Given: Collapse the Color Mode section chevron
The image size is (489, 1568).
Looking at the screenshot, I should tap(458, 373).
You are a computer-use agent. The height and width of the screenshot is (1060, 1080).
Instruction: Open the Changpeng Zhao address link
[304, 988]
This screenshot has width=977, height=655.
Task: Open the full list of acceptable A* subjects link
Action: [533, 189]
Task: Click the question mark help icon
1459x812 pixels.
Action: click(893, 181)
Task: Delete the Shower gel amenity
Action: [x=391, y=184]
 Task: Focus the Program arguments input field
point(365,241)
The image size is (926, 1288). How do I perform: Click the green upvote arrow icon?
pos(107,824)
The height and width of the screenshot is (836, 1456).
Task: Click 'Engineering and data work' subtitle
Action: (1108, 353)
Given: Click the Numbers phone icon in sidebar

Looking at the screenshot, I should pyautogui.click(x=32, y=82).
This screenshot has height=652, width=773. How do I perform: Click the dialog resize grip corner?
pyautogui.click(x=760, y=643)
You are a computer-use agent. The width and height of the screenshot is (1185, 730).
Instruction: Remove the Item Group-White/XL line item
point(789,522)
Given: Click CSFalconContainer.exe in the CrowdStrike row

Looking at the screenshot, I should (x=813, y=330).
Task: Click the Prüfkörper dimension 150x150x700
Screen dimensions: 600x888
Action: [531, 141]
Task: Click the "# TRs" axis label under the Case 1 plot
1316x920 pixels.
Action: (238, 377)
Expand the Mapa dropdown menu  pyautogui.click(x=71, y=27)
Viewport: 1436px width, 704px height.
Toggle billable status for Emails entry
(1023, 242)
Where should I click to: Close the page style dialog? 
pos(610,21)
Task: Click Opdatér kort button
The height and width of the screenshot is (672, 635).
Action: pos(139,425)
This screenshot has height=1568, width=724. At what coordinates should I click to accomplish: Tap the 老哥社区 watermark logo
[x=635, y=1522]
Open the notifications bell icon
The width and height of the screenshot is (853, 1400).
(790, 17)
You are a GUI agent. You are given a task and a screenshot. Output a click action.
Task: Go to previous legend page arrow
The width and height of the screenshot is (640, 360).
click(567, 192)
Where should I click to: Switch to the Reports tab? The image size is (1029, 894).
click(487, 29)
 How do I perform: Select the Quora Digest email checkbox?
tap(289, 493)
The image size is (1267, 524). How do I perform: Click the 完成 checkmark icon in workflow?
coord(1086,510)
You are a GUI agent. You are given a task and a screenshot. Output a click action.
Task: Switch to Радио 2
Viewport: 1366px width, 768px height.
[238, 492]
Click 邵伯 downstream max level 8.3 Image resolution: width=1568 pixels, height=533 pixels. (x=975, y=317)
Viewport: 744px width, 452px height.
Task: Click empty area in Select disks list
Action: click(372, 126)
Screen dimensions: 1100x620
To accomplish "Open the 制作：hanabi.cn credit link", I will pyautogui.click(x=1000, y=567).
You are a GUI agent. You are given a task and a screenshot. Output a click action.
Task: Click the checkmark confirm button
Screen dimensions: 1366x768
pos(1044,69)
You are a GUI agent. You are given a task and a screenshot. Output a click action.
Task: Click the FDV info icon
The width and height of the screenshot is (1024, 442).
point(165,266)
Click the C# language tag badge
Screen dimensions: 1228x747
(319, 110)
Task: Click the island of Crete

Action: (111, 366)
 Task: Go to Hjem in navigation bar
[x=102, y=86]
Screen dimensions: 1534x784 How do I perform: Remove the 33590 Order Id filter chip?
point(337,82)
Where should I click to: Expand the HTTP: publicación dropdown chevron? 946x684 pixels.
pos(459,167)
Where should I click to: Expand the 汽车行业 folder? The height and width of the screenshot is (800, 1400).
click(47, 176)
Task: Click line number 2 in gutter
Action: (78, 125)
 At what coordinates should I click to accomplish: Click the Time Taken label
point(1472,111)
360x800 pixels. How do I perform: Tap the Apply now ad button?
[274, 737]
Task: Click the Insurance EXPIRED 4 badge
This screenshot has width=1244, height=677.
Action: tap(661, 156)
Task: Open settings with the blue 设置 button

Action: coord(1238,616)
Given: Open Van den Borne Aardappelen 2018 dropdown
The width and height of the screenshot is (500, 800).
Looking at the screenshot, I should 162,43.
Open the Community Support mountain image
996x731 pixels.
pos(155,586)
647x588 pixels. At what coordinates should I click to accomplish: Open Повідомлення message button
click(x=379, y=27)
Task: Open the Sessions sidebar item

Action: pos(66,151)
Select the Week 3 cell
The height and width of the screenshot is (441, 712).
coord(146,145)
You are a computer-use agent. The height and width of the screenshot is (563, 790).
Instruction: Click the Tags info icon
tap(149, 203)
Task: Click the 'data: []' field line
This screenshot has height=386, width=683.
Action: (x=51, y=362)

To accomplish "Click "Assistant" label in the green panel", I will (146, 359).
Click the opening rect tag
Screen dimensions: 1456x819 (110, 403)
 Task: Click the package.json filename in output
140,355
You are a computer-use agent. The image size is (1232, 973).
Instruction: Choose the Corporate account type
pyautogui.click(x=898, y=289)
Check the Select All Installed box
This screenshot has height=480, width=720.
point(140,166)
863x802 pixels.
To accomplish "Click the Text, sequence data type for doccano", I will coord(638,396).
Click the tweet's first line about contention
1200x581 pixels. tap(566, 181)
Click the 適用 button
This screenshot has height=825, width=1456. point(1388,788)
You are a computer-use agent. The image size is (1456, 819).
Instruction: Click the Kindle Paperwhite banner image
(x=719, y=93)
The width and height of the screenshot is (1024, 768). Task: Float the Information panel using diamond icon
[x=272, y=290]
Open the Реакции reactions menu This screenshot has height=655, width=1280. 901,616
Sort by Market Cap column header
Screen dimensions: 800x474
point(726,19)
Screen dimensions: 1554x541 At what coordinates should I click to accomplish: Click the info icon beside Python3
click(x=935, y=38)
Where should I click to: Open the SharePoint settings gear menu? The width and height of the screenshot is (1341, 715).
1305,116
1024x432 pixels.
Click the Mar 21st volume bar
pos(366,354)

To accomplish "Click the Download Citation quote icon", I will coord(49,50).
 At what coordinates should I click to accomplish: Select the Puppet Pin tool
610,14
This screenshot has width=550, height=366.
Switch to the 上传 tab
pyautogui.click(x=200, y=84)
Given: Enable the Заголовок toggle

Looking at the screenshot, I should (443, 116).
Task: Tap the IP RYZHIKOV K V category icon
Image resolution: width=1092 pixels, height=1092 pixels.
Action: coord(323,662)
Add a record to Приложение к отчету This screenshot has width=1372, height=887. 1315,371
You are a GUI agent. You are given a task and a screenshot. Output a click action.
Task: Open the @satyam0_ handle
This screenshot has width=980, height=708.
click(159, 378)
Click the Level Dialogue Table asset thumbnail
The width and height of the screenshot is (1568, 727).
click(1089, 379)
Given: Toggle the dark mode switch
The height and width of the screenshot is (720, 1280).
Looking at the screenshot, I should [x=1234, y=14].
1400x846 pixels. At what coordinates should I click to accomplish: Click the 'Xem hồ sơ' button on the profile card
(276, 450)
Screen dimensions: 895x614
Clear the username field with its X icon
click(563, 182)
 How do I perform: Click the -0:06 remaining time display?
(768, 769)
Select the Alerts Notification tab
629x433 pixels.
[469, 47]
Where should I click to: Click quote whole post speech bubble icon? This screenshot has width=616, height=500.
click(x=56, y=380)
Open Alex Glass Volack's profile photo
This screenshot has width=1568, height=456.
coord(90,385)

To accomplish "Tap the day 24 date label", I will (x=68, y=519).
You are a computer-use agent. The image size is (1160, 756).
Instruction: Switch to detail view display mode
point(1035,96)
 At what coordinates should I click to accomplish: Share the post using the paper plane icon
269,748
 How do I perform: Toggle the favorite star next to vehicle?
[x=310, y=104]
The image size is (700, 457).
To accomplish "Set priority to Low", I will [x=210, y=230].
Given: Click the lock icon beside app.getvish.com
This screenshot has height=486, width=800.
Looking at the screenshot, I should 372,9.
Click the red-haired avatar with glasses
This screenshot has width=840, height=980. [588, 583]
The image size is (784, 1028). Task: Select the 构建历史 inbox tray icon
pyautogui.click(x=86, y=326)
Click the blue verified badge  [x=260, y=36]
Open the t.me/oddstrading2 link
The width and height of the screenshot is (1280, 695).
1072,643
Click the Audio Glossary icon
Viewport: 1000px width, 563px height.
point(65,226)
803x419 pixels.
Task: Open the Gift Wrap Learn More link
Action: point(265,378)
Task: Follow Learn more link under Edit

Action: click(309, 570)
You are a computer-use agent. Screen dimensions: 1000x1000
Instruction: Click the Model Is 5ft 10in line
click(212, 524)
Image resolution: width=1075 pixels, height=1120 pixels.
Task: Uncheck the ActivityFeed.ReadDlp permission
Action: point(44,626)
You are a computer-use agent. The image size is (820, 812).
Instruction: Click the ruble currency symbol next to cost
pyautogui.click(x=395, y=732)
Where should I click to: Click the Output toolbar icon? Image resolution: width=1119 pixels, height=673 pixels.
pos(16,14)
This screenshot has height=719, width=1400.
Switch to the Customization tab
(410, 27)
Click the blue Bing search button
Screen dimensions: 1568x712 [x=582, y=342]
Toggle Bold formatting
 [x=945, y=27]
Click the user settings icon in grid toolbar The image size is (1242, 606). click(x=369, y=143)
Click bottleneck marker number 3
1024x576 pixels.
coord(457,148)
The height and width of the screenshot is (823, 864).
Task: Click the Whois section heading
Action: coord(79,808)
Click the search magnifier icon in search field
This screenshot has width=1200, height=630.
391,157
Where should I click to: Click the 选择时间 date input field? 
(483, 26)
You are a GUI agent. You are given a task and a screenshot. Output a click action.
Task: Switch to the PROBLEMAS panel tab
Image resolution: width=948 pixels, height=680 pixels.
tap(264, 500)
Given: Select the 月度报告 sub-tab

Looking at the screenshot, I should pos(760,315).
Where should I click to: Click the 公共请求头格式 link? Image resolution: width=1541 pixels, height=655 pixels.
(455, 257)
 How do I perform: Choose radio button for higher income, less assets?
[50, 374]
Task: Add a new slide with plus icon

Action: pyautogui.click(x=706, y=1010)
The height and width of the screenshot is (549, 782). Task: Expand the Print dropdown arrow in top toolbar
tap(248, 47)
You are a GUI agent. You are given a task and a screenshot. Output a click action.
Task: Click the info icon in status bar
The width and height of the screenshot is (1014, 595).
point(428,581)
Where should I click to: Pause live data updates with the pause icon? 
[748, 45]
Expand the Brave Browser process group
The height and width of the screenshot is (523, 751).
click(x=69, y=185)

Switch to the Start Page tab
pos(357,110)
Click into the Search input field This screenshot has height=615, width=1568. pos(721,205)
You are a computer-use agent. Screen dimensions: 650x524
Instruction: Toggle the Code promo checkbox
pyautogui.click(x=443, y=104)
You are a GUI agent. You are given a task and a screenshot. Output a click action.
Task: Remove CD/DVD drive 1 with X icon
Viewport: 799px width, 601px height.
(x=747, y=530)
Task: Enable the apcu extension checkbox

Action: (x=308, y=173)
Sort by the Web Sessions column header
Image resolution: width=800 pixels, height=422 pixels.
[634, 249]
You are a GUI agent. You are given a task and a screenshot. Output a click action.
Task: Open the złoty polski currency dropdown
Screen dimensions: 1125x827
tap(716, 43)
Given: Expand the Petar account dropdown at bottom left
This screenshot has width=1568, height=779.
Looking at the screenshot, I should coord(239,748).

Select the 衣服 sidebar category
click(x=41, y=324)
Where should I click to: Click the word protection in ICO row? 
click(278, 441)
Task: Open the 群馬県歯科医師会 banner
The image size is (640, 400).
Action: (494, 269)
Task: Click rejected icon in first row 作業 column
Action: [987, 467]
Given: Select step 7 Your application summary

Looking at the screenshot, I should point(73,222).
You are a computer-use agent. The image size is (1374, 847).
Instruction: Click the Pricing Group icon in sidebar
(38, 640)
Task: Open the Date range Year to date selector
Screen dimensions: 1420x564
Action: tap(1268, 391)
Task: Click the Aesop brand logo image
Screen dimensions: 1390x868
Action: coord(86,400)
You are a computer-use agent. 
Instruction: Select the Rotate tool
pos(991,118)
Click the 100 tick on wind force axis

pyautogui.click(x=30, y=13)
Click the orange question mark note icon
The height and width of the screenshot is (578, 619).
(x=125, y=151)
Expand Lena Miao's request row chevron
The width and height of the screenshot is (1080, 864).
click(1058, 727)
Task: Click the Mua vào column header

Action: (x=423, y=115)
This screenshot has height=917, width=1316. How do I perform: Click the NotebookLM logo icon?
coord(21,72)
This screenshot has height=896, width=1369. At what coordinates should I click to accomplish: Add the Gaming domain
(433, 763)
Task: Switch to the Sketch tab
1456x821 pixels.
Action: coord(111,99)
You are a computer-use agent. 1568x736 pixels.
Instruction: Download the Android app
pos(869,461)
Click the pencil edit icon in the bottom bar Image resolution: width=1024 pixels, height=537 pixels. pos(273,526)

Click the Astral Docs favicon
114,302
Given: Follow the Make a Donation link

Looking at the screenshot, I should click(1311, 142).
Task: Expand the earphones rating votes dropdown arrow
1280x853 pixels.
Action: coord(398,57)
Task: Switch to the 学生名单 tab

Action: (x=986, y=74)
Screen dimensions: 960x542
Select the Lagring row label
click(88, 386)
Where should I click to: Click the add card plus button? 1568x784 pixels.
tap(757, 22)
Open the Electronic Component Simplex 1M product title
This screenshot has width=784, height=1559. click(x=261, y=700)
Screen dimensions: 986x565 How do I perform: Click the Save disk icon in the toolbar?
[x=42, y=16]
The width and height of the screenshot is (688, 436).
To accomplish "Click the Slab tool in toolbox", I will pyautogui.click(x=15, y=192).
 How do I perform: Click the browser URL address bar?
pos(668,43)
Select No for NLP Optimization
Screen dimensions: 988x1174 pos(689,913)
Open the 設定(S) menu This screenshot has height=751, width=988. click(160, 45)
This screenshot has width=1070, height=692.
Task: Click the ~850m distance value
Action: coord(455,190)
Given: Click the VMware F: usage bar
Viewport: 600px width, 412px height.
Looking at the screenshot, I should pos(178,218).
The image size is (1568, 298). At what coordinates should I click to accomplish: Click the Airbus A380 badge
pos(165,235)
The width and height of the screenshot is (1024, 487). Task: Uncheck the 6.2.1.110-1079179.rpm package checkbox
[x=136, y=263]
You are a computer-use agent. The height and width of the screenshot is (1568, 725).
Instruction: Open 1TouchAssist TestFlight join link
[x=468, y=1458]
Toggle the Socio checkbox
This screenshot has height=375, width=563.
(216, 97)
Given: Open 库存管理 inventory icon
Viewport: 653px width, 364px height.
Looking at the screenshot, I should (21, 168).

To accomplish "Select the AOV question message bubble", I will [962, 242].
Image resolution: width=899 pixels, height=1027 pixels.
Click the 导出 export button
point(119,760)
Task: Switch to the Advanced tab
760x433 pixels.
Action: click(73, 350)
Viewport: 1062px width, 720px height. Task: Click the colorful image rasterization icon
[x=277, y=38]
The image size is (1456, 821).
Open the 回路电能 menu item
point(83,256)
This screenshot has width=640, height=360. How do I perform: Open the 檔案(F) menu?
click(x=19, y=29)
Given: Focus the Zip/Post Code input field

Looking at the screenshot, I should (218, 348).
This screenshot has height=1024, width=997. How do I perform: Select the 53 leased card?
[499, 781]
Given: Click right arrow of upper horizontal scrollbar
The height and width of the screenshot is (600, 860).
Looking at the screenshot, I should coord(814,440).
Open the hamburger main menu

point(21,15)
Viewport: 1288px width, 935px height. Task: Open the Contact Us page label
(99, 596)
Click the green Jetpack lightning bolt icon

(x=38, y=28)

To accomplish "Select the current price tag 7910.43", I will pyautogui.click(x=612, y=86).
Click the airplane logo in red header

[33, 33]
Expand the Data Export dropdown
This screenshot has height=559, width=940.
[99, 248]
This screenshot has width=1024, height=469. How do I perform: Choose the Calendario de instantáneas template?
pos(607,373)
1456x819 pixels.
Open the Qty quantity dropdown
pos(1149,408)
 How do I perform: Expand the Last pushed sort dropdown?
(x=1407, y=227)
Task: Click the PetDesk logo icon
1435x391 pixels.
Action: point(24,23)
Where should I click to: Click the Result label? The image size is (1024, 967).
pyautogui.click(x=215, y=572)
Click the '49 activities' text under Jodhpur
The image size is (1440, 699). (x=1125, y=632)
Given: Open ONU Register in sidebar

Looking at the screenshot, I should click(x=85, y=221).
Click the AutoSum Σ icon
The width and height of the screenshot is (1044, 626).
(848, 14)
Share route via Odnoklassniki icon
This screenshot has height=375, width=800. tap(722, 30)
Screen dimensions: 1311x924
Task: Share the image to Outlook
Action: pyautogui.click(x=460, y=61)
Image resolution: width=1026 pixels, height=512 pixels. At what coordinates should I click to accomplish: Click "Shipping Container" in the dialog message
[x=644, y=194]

Assigned task: What are the lines above, starting at the one with "Instruction: Click the ruble" and ending at the one with "Task: Click the info icon in status bar"? Give them again exactly, and only them.

Exercise response:
Instruction: Click the ruble currency symbol next to cost
pyautogui.click(x=395, y=732)
Where should I click to: Click the Output toolbar icon? Image resolution: width=1119 pixels, height=673 pixels.
pos(16,14)
This screenshot has height=719, width=1400.
Switch to the Customization tab
(410, 27)
Click the blue Bing search button
Screen dimensions: 1568x712 [x=582, y=342]
Toggle Bold formatting
 [x=945, y=27]
Click the user settings icon in grid toolbar The image size is (1242, 606). click(x=369, y=143)
Click bottleneck marker number 3
1024x576 pixels.
coord(457,148)
The height and width of the screenshot is (823, 864).
Task: Click the Whois section heading
Action: coord(79,808)
Click the search magnifier icon in search field
This screenshot has width=1200, height=630.
391,157
Where should I click to: Click the 选择时间 date input field? 
(483, 26)
You are a GUI agent. You are given a task and a screenshot. Output a click action.
Task: Switch to the PROBLEMAS panel tab
Image resolution: width=948 pixels, height=680 pixels.
tap(264, 500)
Given: Select the 月度报告 sub-tab

Looking at the screenshot, I should pos(760,315).
Where should I click to: Click the 公共请求头格式 link? Image resolution: width=1541 pixels, height=655 pixels.
(455, 257)
 How do I perform: Choose radio button for higher income, less assets?
[50, 374]
Task: Add a new slide with plus icon

Action: pyautogui.click(x=706, y=1010)
The height and width of the screenshot is (549, 782). Task: Expand the Print dropdown arrow in top toolbar
tap(248, 47)
You are a GUI agent. You are given a task and a screenshot. Output a click action.
Task: Click the info icon in status bar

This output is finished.